Implications: Cutting Through the Hype


  • Ethical Risks: Systems labelled “intelligent” gain undue trust. Example: Medical AI might optimize for statistical outcomes while ignoring a patient’s lived experience of pain (a qualia that machines cannot comprehend).

  • Epistemic Theft: Framing machines as “intelligent” erodes the language to describe human uniqueness. Creativity, doubt, and moral reasoning become “algorithms” — a theft of meaning.
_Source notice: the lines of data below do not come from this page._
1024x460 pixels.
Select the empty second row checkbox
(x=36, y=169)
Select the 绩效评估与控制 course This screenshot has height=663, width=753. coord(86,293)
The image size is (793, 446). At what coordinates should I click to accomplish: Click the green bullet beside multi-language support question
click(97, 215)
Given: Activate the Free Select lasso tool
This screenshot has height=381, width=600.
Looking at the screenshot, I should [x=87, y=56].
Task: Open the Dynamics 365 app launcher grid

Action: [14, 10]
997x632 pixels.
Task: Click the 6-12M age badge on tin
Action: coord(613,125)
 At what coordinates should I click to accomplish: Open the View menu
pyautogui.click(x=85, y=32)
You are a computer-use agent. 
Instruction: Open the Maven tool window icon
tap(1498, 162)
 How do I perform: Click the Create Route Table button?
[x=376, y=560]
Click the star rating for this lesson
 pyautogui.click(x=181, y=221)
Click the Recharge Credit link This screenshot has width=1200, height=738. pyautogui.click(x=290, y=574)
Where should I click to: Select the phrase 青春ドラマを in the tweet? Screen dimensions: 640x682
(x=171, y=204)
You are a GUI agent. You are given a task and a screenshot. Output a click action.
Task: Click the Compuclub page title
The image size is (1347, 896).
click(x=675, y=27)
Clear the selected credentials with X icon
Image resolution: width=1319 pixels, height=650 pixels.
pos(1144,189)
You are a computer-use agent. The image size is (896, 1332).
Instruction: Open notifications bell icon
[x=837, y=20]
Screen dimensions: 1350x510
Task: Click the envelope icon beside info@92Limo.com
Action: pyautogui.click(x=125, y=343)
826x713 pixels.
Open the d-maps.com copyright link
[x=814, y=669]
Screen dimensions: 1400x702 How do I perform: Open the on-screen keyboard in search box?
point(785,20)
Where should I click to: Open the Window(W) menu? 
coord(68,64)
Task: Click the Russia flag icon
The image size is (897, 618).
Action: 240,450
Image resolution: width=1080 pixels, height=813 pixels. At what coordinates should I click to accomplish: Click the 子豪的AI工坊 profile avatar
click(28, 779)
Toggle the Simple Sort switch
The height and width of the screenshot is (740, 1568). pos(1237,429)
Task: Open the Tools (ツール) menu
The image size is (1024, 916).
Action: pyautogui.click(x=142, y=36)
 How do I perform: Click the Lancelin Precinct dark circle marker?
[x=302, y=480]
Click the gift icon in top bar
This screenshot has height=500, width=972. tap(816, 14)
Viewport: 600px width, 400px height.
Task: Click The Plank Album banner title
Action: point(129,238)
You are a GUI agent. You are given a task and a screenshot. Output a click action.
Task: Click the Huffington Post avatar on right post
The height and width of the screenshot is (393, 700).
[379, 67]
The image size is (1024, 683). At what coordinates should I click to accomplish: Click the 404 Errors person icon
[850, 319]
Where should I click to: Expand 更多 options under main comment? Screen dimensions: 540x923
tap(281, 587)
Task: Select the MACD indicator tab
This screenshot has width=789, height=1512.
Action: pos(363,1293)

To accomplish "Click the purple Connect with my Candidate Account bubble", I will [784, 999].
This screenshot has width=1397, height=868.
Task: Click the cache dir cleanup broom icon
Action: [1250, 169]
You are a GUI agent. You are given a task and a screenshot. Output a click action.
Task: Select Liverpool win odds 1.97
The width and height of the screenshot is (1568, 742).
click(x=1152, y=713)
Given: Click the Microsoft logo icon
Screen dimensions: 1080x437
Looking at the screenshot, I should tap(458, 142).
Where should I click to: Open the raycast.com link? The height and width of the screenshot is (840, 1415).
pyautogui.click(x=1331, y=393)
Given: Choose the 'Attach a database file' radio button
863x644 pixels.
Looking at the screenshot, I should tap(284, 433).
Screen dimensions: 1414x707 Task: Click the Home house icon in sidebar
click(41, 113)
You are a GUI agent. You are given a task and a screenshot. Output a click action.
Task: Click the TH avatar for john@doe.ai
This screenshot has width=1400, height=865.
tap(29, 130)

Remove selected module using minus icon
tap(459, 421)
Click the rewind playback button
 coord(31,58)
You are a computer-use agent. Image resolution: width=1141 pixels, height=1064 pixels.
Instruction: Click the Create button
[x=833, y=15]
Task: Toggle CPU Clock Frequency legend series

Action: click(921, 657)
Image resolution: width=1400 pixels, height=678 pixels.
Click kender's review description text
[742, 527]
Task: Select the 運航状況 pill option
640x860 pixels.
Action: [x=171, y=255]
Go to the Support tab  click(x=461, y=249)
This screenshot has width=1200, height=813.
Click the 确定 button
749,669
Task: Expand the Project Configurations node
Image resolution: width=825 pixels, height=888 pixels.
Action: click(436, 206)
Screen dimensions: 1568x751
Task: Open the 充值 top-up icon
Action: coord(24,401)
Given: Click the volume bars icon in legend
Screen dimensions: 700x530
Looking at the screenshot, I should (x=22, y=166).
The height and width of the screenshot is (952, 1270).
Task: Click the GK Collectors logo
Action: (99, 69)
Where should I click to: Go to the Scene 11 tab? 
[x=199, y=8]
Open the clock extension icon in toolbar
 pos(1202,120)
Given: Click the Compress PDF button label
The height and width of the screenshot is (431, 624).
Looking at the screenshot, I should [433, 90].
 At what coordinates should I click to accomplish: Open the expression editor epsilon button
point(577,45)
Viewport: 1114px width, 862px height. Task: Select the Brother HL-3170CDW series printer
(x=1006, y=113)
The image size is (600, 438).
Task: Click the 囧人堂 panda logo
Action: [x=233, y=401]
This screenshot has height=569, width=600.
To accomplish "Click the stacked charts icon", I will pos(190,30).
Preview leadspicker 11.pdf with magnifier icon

  • Cultural Surrender: Accepting AI’s narrative cedes authority to a paradigm that cannot explain why we care about truth, beauty, or justice — only how to replicate their shadows.



Conclusions


To call machines “intelligent” is to empty the term of its history. Descartes’ doubt to Kant’s categorical imperatives, intelligence has always implied a who, not a what. Until AI confronts this philosophical bedrock — acknowledging that consciousness is not an add-on but the essence — it will remain a useful fiction: artificial, yes; intelligent, no.


The AI debate is a mirror: it reflects our willingness to trade philosophical rigour for top-down mechanistic convenience — intellectual laziness. Intellectual virtue, doubt, and the mind’s structuring of reality are all foundational to authentic thinking and reasoning. These are not metaphors but arguments against the very possibility of “artificial” intelligence.


Until we demand that AI’s proponents defend their terms — not just their tech — the hype will persist, and the fallacy will deepen — distorting our very humanity.


Aristotle, Descartes, and Kant all converge on a truth AI cannot compute intelligence: that it is not a tool but a condition of being human. It requires a soul that doubts (Descartes), interprets (Kant), and strives toward purpose (Aristotle).


Machines, devoid of consciousness and telos, are a modern-day Icarus — flying high on mechanistic hubris, destined to fall when confronted with the irreducible depth of human experience. AI is a system that answers but never wonders — we humans do not think because we ‘process data,we think because we are alive.